▶ **Texto de lectura**:
El sujeto que emerge de esta matriz es un sujeto adaptable, flexible, capaz de regular sus emociones “negativas” (ira, frustración, tristeza) para mantener la productividad en contextos de amenaza permanente. Un sujeto que no cuestiona las condiciones que generan su malestar, sino que aprende a gestionarlo individualmente. Un sujeto resiliente ante la precariedad, empático pero no solidario en el sentido político, colaborativo pero no colectivo. En definitiva, un sujeto funcional al mercado laboral actual y a la naturalización de la desigualdad.

Comparado con la Educación Sexual Integral (ESI), la diferencia es abismal. La ESI parte de una unidad de análisis relacional y sistémica: los cuerpos, los géneros, las sexualidades se constituyen en tramas de poder atravesadas por dinámicas de clase, raza y patriarcado. Propone una subjetividad que se construye reconociendo al/a otro/a como sujeto de derecho, habilitando legalidades que promueven el cuidado colectivo y la crítica a las desigualdades. La escuela aparece como lugar de ampliación simbólica, donde la sexualidad deja de ser tabú familiar para inscribirse en una red más democrática de saber y reconocimiento.

▶ **Material**:
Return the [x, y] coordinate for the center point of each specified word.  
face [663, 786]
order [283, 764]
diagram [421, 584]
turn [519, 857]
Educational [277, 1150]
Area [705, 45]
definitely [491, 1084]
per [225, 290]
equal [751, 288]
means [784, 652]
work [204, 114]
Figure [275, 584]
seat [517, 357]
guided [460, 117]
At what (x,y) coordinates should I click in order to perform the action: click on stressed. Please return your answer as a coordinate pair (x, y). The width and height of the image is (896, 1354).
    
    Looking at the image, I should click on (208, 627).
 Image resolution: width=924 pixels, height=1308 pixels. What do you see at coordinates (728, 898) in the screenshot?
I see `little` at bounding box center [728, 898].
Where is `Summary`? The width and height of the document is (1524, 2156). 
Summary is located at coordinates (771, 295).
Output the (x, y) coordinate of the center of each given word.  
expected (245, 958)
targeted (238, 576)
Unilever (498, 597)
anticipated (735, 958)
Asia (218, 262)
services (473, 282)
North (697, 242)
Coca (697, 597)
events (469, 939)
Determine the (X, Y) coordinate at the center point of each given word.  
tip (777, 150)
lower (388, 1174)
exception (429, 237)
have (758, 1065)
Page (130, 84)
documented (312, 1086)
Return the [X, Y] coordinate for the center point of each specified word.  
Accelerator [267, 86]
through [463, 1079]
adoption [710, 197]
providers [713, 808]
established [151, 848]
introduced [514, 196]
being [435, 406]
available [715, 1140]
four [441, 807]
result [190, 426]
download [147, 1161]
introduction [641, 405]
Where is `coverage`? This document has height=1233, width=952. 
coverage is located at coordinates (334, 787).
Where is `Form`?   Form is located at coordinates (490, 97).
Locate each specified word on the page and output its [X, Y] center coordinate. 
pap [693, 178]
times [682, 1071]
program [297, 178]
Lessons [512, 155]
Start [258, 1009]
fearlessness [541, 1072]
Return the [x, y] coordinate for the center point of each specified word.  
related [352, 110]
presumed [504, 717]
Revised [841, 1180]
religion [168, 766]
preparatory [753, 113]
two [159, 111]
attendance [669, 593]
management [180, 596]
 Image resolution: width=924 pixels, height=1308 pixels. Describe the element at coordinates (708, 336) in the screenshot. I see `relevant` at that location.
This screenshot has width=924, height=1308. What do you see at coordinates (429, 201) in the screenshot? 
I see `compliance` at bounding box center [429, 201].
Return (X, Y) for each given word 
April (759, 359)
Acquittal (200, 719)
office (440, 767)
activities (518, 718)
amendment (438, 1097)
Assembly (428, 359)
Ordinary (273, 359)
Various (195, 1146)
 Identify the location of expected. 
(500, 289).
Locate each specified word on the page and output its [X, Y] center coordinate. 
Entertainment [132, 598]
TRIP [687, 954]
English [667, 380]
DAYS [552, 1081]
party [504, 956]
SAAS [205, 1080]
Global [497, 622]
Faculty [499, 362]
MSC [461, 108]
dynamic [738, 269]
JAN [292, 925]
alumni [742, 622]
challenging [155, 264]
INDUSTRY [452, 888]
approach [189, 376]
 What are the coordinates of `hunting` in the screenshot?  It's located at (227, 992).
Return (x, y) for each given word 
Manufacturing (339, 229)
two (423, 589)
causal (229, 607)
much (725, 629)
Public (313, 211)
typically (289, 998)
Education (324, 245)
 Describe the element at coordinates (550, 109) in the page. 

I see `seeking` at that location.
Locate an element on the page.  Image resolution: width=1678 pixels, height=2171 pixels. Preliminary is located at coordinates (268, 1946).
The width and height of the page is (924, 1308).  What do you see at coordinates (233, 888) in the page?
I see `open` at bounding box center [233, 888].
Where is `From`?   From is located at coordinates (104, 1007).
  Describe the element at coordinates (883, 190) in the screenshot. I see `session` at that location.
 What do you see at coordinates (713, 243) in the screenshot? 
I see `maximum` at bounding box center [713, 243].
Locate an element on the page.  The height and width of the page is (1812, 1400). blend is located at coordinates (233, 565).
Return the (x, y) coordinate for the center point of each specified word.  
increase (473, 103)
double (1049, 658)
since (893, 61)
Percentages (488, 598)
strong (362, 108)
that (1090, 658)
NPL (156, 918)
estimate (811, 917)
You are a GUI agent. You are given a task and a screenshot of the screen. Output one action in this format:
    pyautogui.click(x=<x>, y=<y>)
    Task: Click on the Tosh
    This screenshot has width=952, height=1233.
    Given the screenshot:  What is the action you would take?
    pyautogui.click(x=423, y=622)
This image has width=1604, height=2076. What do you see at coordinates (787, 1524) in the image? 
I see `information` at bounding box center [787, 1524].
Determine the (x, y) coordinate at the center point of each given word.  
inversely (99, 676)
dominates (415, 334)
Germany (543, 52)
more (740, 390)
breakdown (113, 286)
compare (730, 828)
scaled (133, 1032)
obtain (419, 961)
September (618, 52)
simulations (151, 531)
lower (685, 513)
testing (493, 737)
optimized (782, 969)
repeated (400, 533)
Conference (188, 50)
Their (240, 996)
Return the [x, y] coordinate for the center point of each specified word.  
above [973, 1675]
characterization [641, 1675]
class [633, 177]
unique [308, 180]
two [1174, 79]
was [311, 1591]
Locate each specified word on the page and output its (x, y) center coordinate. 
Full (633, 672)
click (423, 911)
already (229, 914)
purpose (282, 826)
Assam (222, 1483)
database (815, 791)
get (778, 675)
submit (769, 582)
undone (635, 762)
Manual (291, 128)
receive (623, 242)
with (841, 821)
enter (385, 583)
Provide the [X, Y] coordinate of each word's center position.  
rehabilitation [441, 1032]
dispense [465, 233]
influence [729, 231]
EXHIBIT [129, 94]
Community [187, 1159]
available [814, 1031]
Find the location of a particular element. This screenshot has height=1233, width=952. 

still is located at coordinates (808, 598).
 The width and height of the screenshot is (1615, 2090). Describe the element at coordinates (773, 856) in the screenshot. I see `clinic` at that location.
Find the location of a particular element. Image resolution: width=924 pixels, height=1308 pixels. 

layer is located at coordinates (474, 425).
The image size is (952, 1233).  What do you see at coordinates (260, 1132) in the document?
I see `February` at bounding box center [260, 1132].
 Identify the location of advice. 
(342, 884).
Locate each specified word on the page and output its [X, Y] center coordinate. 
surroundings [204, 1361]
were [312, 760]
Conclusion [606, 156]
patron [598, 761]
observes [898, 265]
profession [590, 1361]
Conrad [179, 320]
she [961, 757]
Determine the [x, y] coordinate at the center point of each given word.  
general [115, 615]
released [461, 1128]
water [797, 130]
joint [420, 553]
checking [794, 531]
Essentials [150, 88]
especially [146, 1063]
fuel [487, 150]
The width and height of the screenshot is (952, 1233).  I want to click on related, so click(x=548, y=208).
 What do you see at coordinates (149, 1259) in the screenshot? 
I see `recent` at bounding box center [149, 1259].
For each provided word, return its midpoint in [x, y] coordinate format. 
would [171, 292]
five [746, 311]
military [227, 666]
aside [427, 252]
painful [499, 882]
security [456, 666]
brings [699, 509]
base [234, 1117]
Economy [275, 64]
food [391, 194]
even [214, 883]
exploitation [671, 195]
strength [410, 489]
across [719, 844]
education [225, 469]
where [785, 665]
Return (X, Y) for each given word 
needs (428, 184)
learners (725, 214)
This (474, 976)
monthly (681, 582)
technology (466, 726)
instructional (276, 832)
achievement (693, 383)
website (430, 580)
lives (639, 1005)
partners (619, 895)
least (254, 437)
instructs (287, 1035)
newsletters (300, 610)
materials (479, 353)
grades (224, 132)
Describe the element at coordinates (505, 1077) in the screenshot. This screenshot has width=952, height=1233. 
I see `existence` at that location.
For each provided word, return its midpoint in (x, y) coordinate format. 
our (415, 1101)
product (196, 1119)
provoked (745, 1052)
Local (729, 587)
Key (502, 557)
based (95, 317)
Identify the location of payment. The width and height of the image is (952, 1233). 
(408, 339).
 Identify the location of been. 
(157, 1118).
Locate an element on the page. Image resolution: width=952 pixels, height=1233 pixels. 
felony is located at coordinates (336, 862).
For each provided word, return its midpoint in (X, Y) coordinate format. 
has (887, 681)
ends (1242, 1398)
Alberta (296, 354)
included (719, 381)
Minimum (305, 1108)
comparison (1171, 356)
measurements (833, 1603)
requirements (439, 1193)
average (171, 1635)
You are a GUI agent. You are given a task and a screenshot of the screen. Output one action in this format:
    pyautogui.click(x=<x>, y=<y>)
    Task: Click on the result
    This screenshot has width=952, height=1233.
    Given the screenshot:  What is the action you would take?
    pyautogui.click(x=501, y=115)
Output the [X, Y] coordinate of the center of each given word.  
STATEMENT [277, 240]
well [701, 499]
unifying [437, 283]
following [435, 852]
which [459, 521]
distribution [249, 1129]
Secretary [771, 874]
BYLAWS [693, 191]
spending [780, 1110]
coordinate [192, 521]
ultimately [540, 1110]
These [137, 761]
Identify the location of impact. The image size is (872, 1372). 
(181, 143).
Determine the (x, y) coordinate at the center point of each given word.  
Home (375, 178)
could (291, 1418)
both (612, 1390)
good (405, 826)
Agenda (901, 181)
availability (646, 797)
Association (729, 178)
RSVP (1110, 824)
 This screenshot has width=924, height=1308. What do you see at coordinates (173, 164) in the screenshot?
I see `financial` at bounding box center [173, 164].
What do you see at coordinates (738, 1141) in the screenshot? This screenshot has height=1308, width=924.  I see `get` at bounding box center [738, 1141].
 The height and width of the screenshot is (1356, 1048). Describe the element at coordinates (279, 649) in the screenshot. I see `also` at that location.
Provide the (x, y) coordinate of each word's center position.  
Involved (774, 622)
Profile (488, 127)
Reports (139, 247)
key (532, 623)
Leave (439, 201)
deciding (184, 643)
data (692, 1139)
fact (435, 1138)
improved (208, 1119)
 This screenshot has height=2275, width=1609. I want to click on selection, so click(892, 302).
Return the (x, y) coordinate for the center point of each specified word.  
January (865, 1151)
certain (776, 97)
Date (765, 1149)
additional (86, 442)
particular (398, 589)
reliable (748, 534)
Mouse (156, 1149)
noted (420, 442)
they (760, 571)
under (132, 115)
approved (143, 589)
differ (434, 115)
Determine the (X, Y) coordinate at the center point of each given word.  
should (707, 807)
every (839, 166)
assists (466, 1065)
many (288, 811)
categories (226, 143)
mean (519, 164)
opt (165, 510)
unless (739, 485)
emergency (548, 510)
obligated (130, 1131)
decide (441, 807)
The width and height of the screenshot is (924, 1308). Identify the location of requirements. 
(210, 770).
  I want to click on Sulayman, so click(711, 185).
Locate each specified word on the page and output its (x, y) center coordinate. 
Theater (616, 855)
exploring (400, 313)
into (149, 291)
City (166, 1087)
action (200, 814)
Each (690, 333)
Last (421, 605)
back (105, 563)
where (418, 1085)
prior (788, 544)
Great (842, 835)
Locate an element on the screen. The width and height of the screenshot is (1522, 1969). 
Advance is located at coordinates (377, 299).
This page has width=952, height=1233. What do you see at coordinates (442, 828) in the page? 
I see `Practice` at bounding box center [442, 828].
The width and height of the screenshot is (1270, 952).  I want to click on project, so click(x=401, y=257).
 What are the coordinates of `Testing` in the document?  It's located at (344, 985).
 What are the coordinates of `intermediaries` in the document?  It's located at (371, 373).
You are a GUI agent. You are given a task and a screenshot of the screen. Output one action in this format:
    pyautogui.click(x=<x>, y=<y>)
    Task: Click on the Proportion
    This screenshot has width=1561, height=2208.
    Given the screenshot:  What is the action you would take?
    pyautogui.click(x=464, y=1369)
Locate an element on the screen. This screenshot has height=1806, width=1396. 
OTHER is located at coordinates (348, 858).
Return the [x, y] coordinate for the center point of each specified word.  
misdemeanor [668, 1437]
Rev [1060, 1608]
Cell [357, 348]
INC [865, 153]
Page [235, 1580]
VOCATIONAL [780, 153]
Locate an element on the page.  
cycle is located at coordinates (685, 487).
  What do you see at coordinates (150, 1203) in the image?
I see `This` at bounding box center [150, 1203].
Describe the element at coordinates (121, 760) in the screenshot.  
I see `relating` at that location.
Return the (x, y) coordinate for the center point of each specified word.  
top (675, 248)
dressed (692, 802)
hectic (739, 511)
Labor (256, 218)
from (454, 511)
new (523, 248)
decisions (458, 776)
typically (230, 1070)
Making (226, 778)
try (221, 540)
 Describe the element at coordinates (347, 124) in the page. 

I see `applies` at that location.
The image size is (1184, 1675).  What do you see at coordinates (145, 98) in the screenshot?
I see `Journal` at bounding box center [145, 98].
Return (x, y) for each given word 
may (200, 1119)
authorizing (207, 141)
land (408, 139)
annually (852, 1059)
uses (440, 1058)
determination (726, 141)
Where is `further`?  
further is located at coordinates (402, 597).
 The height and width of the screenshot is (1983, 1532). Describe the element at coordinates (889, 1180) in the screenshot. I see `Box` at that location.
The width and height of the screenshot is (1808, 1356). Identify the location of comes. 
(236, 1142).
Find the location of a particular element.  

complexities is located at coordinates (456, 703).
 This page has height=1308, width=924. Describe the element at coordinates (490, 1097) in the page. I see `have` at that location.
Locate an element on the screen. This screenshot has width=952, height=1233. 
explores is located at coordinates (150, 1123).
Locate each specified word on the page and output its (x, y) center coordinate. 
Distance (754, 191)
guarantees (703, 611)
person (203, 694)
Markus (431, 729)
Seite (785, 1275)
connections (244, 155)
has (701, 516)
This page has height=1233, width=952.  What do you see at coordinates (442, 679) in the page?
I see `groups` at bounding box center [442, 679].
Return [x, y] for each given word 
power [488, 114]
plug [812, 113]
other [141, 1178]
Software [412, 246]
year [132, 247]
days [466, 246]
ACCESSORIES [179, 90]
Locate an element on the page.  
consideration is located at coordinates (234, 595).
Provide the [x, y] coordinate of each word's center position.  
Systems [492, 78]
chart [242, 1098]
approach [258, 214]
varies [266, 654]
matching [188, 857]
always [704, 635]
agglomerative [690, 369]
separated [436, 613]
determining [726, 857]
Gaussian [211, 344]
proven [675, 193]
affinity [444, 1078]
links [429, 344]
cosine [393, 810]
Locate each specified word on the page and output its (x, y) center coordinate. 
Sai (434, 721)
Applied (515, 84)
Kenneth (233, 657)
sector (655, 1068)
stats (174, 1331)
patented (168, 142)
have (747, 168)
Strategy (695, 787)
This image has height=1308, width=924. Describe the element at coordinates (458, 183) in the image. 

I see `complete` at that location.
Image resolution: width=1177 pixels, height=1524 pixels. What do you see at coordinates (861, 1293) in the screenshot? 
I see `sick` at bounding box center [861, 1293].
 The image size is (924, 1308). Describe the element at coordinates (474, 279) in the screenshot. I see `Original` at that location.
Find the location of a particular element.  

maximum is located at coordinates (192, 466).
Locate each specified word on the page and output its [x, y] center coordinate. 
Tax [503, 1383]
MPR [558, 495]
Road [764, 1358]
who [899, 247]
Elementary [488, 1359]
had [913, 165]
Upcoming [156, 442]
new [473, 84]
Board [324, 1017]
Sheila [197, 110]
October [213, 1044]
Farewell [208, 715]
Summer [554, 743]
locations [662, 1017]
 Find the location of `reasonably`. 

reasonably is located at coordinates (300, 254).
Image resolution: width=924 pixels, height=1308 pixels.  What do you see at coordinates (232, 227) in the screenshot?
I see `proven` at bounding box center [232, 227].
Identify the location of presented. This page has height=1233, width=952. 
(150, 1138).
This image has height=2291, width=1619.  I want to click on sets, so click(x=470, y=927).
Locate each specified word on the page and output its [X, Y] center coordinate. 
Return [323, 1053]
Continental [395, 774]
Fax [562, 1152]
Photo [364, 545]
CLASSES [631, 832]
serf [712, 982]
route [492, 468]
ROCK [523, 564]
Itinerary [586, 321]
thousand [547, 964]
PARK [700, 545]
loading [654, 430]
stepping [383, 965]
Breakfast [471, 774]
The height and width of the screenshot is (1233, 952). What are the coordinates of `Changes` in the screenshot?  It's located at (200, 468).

▶ **Tarea 1**:
Según el texto de lectura, ¿como qué aparece la escuela en la ESI?
▶ **Tarea 2**:
Di si cada frase coincide con el texto de lectura y cita las palabras que lo deciden. (a) La ESI parte de una unidad de análisis relacional y sistémica. (b) El sujeto descrito cuestiona las condiciones que generan su malestar. (c) El sujeto descrito es colaborativo y también colectivo.
▶ **Tarea 3**:
Extrae del texto de lectura, copiado tal cual, el tramo que va desde “Comparado con la” hasta “saber y reconocimiento.”, con estas palabras incluidas.

▶ **Respuesta 1**:
Como lugar de ampliación simbólica.

▶ **Respuesta 2**:
(a) Sí: «La ESI parte de una unidad de análisis relacional y sistémica».
(b) No: «Un sujeto que no cuestiona las condiciones que generan su malestar».
(c) No: «colaborativo pero no colectivo».

▶ **Respuesta 3**:
Comparado con la Educación Sexual Integral (ESI), la diferencia es abismal. La ESI parte de una unidad de análisis relacional y sistémica: los cuerpos, los géneros, las sexualidades se constituyen en tramas de poder atravesadas por dinámicas de clase, raza y patriarcado. Propone una subjetividad que se construye reconociendo al/a otro/a como sujeto de derecho, habilitando legalidades que promueven el cuidado colectivo y la crítica a las desigualdades. La escuela aparece como lugar de ampliación simbólica, donde la sexualidad deja de ser tabú familiar para inscribirse en una red más democrática de saber y reconocimiento.